Septième nuit de bombardements américains en Iran, Téhéran menace Washington de guerre “totale”
Les États-Unis ont lancé dans la nuit de vendredi à samedi une nouvelle vague de bombardements contre l’Iran, visant des infrastructures civiles et militaires. Téhéran a répliqué par des attaques contre des positions américaines dans la région, et menacé Washington de guerre “totale” en cas de poursuite des bombardements sur son sol..
Les États-Unis ont mené une septième nuit consécutive de bombardements en Iran dans la nuit du 16 au 17 juillet 2026, selon le Corps des Marines des États-Unis et le Commandement central américain (CENTCOM). Ces frappes, ordonnées par le président américain Donald Trump, visaient des cibles militaires en Iran, au Koweït et dans d'autres pays du Moyen-Orient. Le CENTCOM a précisé que les attaques touchaient des sites de surveillance côtière, des systèmes de défense aérienne, des infrastructures logistiques militaires et des capacités navales. Aucune mention n'a été faite d'infrastructures civiles dans les communiqués officiels américains. Ces bombardements s'inscrivent dans une escalade des tensions depuis la déclaration de l'accord de cessez-le-feu comme caduc par Trump, il y a plus d'une semaine. Les attaques américaines sont désormais quotidiennes et plus massives qu'au début du conflit, qui a débuté fin février 2026.

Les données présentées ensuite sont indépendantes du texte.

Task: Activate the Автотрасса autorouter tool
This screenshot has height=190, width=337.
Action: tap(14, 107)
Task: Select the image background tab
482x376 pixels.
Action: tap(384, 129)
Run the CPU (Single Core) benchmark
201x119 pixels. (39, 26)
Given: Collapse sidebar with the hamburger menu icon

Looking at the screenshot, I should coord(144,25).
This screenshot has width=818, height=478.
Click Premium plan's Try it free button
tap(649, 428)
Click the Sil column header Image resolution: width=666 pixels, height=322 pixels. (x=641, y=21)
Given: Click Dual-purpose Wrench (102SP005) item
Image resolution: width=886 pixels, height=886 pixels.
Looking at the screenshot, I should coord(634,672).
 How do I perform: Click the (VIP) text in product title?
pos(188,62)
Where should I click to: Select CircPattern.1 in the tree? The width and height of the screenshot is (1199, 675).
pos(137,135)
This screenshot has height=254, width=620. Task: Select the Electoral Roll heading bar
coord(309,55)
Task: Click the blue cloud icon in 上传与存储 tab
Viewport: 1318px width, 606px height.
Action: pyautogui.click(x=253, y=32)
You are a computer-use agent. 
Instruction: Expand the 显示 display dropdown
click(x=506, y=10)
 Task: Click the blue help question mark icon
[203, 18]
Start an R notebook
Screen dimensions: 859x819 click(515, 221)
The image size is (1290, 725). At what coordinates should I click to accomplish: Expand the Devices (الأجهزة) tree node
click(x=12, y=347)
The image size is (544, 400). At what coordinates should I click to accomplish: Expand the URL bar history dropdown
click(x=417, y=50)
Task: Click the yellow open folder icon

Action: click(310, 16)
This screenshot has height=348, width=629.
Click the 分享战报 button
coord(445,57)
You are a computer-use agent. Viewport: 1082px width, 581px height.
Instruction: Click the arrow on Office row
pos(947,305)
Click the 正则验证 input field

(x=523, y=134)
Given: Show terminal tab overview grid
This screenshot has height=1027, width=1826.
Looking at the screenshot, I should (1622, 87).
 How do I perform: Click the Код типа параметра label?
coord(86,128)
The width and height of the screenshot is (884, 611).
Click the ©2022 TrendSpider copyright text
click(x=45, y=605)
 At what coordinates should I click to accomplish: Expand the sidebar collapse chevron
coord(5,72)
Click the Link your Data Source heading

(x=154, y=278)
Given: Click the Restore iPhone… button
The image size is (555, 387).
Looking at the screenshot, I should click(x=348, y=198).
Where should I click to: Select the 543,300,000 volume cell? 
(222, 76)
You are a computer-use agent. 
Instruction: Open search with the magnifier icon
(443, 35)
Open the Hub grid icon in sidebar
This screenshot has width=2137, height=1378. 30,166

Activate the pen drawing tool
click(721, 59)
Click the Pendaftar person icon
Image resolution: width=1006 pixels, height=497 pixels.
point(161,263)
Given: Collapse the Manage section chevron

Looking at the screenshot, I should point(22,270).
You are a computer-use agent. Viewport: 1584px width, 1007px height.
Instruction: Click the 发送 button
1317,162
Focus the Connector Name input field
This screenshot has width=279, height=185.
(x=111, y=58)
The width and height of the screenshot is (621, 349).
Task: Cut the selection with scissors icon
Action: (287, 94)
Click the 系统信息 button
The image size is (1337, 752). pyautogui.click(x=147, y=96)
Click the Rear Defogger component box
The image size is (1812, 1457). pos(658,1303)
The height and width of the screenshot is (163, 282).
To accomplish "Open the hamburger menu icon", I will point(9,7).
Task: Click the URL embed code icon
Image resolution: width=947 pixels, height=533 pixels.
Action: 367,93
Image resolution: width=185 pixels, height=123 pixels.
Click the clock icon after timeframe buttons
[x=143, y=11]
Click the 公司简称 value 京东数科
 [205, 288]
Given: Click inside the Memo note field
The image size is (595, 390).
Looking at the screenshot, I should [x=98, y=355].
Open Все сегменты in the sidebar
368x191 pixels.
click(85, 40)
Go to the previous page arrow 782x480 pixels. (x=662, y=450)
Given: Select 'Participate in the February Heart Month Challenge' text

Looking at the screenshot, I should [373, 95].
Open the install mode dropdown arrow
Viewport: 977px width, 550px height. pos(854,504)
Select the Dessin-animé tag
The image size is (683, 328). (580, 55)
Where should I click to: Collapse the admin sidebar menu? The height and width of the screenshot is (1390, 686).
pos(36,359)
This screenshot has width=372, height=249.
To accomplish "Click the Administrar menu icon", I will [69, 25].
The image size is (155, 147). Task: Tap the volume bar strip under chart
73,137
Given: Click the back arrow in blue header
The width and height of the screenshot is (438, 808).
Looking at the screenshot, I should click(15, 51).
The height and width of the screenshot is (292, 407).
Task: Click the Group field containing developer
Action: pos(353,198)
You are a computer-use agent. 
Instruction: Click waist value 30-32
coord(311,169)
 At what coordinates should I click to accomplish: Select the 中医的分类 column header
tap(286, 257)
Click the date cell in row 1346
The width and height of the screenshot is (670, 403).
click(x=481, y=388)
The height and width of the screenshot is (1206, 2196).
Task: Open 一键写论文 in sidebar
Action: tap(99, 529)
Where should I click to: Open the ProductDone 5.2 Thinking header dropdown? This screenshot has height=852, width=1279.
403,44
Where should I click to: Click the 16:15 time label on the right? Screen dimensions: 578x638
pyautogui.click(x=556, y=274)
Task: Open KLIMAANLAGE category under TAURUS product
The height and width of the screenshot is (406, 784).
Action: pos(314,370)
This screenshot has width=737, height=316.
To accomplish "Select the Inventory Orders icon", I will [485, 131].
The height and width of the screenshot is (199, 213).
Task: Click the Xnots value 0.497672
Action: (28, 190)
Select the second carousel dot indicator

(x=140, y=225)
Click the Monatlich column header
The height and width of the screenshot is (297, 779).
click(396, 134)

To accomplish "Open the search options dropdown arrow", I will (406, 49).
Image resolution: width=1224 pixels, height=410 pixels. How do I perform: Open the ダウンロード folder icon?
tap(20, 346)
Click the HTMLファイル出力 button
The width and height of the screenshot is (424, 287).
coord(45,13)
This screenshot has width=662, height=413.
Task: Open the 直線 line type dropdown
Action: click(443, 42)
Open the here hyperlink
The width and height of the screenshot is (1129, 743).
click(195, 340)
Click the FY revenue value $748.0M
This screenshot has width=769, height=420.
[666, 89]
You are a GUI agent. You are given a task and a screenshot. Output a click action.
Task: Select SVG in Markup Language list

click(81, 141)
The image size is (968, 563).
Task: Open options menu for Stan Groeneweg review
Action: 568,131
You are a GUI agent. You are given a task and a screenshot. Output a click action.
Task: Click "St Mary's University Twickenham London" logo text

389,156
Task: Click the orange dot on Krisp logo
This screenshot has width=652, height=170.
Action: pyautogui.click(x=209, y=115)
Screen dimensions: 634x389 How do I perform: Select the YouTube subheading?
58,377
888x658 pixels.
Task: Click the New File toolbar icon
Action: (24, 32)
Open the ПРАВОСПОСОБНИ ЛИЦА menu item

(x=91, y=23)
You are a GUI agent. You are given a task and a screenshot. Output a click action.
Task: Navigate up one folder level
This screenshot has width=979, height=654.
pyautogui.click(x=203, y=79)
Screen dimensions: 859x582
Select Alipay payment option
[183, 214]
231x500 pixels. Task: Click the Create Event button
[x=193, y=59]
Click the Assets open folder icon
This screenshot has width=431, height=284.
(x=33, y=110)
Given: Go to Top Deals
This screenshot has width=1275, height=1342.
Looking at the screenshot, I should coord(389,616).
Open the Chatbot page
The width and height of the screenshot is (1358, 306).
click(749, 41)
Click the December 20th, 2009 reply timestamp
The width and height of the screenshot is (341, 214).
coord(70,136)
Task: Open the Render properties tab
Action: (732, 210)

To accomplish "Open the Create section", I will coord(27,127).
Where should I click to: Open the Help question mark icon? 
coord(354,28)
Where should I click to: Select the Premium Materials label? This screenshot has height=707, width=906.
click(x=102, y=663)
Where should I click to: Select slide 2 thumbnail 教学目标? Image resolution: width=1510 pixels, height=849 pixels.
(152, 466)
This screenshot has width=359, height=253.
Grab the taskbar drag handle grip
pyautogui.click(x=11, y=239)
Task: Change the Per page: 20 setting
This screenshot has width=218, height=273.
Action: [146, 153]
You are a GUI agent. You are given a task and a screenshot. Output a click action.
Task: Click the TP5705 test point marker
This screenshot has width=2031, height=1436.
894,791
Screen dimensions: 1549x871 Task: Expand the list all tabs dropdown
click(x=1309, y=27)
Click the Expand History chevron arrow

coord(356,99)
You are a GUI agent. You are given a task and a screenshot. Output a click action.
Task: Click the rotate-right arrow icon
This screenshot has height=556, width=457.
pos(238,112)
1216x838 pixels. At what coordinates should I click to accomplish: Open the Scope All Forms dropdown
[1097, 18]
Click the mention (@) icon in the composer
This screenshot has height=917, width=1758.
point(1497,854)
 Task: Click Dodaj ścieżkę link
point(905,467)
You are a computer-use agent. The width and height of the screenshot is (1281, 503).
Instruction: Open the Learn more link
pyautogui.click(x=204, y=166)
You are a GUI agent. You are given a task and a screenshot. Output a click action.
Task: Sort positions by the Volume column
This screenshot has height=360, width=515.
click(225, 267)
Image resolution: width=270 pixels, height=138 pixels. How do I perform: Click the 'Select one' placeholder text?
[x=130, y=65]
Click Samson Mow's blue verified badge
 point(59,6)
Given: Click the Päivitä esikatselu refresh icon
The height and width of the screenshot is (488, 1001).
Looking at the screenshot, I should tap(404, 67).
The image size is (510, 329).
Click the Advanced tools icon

L'Iran accuse les États-Unis de cibler délibérément des infrastructures civiles, comme des ponts, des lignes ferroviaires et des installations énergétiques, ce que Washington dément. Les médias d'État iraniens ont diffusé des images montrant des dégâts importants sur ces infrastructures dans le sud du pays, notamment à Yazd et Sirik. Téhéran qualifie ces frappes de crimes de guerre et dénonce une violation du droit international. Les États-Unis, de leur côté, affirment que leurs frappes visent uniquement des objectifs militaires pour affaiblir les capacités iraniennes. La crise s'intensifie autour du détroit d'Ormuz, une voie maritime stratégique où transite une partie importante du pétrole mondial. Les tensions dans cette région sont devenues un enjeu majeur de la confrontation entre les deux pays.
L'Iran a riposté aux frappes américaines en lançant des attaques de drones et de missiles contre plusieurs pays de la région abritant des bases militaires américaines. Le Koweït a signalé des attaques hostiles en provenance d'Iran, tandis que Bahreïn a déclenché des sirènes d'alerte dans tout le pays après des explosions entendues à Doha. L'Iran a revendiqué des frappes contre des hélicoptères et un avion de reconnaissance américains sur la base aérienne de Sakhir, à Bahreïn. Mohsen Rezaei, conseiller du Guide suprême iranien Mojtaba Khamenei, a averti que Téhéran pourrait passer à une offensive totale si les frappes américaines se poursuivaient. Il a précisé que l'Iran adopterait une posture plus agressive, notamment en ciblant des infrastructures militaires américaines dans la région.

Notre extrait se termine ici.